The Corinthian Christians had received God's grace. By which Paul means:
- That they had been reconciled to God through receiving the death and resurretion of Jesus on their behalf. They have become new creations (5:17)
- That God had made Jesus sin for them, and them the righteousness of God in him (5:21)
But now Paul is saying that they may have received all of this in vain. How is it possible to receive grace in vain? The clue is in the connection between the first two verses of chapter 6, where he says "don't receive grace in vain because the day of God's great, eternal, eschatalogical salvation has arrived. The time promised in the famous Isaiah 49:8 when the long-awaited Servant of the Lord will be - in and of himself - a new covenant for the people.
Paul has said a lot about the new covenant already. But here he homes in on a passage of the Old Testament that is overwhelmingly important for getting to grips with it. If you don't know it, you must get to know. It is seminally important. Briefly, what it prophecies is that God's anointed rescuer -who in the next chapter 53 will die an atoning, substitutionary death for sinners - himself becomes the new covenant. The old covenant was an agreement written on stone at Sinai. That's how God related to the people and them to him. The new covenant is the servant of the Lord. That is now how people relate to God and God to them - by Jesus Christ.

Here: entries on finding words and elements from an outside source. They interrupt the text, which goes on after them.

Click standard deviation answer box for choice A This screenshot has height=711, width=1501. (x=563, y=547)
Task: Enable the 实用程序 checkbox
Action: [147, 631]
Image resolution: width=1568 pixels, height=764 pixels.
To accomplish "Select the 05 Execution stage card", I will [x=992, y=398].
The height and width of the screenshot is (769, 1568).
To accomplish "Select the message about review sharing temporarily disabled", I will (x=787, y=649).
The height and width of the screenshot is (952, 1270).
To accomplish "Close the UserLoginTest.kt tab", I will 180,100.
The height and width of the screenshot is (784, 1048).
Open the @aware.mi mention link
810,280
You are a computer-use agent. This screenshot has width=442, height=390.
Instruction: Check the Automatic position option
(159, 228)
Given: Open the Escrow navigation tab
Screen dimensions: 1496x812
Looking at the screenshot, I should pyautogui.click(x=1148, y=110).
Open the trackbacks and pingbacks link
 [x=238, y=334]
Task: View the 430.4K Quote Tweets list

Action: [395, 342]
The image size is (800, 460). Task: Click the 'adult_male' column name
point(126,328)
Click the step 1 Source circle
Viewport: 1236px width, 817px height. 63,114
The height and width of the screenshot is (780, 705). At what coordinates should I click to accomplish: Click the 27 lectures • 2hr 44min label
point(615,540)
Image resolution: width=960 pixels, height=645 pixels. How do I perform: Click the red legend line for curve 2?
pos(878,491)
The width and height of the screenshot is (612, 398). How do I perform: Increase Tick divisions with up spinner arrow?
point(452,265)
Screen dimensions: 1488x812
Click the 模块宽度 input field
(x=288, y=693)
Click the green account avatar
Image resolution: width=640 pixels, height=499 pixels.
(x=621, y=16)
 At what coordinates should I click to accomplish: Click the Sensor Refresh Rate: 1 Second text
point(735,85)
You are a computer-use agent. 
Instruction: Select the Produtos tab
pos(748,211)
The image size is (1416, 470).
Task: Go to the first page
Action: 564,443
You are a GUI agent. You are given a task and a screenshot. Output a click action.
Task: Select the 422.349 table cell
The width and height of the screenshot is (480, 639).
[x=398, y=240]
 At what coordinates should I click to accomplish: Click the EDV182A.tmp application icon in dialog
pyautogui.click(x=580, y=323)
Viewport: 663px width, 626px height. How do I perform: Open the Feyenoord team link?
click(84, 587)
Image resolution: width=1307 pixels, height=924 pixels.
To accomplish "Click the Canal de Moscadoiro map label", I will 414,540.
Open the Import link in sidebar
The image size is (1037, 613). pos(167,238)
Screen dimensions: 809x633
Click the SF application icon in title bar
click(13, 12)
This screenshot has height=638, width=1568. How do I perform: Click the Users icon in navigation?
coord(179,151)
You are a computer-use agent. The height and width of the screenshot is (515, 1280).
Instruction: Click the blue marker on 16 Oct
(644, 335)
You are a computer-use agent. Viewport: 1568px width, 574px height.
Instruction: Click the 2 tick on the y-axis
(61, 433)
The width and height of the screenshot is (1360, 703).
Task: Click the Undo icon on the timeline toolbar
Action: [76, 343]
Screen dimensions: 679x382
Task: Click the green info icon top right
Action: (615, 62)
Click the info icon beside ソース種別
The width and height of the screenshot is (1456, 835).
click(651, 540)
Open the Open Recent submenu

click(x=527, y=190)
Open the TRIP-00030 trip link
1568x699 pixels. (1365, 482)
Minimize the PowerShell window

That is the day Paul says has dawned. That is what they are in danger of having received in vain. How is that possible? By finding ways to ignore it, so that it doesn't actually make any difference in your life, that's how. Paul says that the most startling, shocking, thrilling, amazing time has come, and it seems that they want to carry on as if it hasn't. We can see at least three ways or reasons advanced to simply carry on as before in the surrounding verses:
- We don't think it is worth sacrificing ourselves and our comfort for (5:1-10, see previous post)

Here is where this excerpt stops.